The 24-year-old upstate New York native has been competing with the PBR for the last six seasons.
"Just grew up every weekend pretty much at a rodeo, and that’s kind of how I got my start," he said.
Swearingen got his start in the chute in Livingston County, where his parents, grandfather, and uncles were involved with the sport. When he turned 18, he went to college in Texas and started competing professionally.
"There’s definitely a big rodeo community in the northeast, and definitely in upstate New York," Swearingen said.
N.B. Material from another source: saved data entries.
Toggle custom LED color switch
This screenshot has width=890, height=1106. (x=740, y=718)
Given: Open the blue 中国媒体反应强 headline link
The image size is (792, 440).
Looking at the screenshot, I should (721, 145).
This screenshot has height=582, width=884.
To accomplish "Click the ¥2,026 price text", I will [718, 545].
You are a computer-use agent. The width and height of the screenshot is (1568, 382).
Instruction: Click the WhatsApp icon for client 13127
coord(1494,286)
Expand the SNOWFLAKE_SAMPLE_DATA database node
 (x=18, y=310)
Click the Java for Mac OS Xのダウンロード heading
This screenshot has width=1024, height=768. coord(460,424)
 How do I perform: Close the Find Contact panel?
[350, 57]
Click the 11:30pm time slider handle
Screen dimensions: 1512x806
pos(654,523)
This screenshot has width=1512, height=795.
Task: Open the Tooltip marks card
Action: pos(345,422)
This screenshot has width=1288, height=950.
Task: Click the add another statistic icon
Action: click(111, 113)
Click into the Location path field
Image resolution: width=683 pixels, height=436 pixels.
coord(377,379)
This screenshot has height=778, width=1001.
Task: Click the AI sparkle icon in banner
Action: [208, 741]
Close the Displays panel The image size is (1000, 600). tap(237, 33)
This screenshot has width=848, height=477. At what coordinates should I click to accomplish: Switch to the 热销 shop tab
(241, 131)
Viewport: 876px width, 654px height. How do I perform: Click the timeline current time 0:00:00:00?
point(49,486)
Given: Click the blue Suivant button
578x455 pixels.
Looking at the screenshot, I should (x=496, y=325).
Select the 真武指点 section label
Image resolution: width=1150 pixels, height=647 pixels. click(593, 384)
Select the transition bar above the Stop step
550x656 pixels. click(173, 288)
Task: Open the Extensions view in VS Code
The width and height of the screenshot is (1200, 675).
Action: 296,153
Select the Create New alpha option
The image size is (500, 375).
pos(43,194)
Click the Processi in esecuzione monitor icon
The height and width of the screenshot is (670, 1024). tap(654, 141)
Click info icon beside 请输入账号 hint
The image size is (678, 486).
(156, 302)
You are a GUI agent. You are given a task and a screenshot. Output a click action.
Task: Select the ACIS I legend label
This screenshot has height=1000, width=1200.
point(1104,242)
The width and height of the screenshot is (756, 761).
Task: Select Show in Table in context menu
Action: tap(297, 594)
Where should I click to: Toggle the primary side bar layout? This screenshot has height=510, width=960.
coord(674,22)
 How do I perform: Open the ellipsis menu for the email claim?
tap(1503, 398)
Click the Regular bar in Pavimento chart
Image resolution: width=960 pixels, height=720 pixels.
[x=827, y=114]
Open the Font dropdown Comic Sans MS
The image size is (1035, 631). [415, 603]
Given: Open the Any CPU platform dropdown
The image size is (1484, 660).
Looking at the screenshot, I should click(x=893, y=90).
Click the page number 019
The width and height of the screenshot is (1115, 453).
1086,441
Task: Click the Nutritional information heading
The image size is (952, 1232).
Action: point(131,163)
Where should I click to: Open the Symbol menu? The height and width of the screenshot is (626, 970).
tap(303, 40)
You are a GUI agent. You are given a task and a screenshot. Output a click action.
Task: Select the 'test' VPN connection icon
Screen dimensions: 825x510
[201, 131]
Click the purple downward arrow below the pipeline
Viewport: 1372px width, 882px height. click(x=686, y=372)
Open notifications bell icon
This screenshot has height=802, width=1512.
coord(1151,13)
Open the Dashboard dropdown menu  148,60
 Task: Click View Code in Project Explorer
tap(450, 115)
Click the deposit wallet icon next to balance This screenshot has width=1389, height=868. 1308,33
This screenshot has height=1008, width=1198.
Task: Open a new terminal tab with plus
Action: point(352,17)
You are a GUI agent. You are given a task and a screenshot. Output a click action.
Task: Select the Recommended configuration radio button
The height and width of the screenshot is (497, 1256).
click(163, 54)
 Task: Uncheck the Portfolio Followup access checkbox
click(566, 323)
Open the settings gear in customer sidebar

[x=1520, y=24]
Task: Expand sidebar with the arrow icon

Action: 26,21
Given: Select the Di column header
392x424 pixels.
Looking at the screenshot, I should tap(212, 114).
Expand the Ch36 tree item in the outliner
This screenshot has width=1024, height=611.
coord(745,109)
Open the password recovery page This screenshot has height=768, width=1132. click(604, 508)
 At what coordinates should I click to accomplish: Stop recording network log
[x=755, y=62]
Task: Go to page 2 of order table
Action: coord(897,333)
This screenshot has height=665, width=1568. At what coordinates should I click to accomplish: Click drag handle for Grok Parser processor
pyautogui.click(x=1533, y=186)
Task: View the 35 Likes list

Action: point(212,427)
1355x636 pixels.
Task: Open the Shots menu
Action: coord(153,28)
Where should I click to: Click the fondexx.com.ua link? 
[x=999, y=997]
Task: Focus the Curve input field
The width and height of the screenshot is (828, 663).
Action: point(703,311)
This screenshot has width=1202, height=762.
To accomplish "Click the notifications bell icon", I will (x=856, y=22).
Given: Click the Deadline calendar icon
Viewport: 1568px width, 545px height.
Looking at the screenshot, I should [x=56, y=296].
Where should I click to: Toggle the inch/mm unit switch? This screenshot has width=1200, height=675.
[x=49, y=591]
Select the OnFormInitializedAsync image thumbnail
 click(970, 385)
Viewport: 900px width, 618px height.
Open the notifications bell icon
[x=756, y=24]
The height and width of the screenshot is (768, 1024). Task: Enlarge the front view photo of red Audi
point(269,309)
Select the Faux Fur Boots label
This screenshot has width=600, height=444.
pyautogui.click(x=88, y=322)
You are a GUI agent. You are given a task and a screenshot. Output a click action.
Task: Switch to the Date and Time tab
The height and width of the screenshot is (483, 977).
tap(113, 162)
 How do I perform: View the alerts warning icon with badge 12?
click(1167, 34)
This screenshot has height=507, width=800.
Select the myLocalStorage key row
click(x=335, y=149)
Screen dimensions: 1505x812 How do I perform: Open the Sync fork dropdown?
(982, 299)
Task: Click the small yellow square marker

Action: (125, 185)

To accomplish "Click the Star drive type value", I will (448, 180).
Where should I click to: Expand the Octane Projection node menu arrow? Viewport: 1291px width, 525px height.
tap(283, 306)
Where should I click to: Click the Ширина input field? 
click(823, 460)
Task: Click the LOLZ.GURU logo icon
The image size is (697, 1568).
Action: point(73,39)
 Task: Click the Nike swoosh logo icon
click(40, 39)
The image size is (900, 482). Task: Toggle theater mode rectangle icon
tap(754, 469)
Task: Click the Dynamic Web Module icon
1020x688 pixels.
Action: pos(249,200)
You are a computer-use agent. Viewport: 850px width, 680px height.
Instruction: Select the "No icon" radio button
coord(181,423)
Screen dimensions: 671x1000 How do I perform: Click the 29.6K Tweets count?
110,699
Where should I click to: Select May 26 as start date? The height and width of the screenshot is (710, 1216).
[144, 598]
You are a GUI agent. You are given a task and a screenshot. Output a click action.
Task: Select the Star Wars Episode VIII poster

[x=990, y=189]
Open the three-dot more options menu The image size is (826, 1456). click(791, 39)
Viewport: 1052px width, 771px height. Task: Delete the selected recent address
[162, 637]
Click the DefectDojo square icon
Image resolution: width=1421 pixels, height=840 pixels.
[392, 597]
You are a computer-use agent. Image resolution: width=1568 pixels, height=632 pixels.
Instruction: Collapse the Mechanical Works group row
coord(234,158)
He calls it a very humbling sport - going from the highest of highs to the lowest of lows in eight seconds. Swearingen knows first hand- from battling hip and shoulder injuries, and even getting his head stepped on by a bull, to being crowned the PBR World Champion in 2022. Swearingen is the first-ever rider from New York to do it.
"That’s my dream and that’s my goal, and that’s what I’ve been working my whole life to be is a world champ, and now we just got to do it again," he said.
Swearingen is now looking to use his recent visit to the MVP Arena in Albany, the closest stop to home, to catapult himself to the top once again. PBR’s rising star is still hungry for more and living the dream eight seconds at a time.